Please copy exactly the lines from the top of the data through the line containing "Open a new browser", and nothing else.

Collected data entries
++++++

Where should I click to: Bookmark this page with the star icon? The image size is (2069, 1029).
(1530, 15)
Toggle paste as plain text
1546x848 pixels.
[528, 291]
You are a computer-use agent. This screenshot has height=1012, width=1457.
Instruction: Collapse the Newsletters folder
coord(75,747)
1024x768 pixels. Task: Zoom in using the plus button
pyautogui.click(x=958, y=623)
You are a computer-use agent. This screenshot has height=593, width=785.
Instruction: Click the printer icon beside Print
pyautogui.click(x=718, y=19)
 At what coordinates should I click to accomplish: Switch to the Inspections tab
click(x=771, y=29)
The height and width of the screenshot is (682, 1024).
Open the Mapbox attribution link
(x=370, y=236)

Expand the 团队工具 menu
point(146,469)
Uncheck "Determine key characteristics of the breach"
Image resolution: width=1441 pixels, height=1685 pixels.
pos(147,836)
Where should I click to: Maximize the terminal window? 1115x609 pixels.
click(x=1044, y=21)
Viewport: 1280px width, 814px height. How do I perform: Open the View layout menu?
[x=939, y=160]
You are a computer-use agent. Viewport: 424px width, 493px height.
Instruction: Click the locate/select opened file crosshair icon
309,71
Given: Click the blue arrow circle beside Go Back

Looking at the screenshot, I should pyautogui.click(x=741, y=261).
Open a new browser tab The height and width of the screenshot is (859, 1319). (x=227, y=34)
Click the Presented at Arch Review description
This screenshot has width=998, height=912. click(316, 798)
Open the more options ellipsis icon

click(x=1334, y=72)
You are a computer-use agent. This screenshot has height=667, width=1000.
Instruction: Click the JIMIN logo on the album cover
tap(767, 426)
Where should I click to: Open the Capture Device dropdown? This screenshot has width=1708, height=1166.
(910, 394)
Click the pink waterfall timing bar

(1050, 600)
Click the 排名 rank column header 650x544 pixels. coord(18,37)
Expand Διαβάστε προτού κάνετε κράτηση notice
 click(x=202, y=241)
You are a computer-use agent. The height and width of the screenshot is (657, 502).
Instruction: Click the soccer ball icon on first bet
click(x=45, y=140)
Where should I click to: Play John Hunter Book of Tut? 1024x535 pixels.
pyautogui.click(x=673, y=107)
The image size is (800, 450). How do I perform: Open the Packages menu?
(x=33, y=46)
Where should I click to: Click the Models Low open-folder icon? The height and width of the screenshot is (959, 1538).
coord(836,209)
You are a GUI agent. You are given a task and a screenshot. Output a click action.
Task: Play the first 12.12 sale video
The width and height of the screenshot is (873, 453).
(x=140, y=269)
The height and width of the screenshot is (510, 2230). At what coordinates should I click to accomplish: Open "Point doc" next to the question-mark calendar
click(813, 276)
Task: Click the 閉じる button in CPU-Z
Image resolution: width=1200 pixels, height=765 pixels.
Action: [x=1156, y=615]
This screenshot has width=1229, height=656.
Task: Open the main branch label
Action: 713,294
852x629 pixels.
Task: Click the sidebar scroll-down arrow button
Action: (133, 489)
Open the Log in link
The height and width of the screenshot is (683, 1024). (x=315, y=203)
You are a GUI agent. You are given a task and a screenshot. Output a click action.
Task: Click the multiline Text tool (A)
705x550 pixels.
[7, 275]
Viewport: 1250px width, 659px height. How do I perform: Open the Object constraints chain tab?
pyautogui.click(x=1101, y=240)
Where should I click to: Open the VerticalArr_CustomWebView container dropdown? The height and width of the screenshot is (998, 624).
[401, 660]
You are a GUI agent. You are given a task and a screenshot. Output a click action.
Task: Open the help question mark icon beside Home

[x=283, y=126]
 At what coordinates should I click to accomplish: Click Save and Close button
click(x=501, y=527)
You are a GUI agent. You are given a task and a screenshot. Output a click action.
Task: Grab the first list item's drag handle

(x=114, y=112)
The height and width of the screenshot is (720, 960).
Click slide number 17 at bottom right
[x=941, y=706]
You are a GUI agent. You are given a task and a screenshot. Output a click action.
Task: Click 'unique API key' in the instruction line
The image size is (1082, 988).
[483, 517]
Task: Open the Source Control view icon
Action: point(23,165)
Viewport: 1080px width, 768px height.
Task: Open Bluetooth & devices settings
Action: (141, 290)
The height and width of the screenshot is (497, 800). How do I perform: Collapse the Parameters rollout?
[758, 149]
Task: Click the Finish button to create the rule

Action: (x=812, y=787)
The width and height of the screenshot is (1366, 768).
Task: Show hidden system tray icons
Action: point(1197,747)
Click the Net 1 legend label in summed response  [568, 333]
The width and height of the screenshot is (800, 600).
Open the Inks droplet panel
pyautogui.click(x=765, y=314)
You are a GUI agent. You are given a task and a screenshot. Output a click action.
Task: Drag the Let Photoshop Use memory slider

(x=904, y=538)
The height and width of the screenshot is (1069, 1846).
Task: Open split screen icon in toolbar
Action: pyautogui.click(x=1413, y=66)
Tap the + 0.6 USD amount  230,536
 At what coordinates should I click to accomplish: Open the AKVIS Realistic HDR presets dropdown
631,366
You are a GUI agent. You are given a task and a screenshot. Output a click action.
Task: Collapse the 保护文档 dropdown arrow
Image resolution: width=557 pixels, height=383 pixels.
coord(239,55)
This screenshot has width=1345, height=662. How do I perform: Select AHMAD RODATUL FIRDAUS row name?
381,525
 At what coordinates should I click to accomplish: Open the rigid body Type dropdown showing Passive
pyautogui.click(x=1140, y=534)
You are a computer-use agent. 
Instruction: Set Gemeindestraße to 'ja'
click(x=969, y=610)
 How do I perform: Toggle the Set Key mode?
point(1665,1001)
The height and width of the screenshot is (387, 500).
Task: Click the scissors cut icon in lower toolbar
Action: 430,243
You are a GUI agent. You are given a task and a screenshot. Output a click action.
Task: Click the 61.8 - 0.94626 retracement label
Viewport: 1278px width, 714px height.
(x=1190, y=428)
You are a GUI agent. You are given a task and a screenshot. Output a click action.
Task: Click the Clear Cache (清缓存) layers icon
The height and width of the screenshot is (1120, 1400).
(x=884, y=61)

++++++

- _Answer below_:
Where should I click to: Bookmark this page with the star icon? The image size is (2069, 1029).
(1530, 15)
Toggle paste as plain text
1546x848 pixels.
[528, 291]
You are a computer-use agent. This screenshot has height=1012, width=1457.
Instruction: Collapse the Newsletters folder
coord(75,747)
1024x768 pixels. Task: Zoom in using the plus button
pyautogui.click(x=958, y=623)
You are a computer-use agent. This screenshot has height=593, width=785.
Instruction: Click the printer icon beside Print
pyautogui.click(x=718, y=19)
 At what coordinates should I click to accomplish: Switch to the Inspections tab
click(x=771, y=29)
The height and width of the screenshot is (682, 1024).
Open the Mapbox attribution link
(x=370, y=236)

Expand the 团队工具 menu
point(146,469)
Uncheck "Determine key characteristics of the breach"
Image resolution: width=1441 pixels, height=1685 pixels.
pos(147,836)
Where should I click to: Maximize the terminal window? 1115x609 pixels.
click(x=1044, y=21)
Viewport: 1280px width, 814px height. How do I perform: Open the View layout menu?
[x=939, y=160]
You are a computer-use agent. Viewport: 424px width, 493px height.
Instruction: Click the locate/select opened file crosshair icon
309,71
Given: Click the blue arrow circle beside Go Back

Looking at the screenshot, I should pyautogui.click(x=741, y=261).
Open a new browser tab The height and width of the screenshot is (859, 1319). (x=227, y=34)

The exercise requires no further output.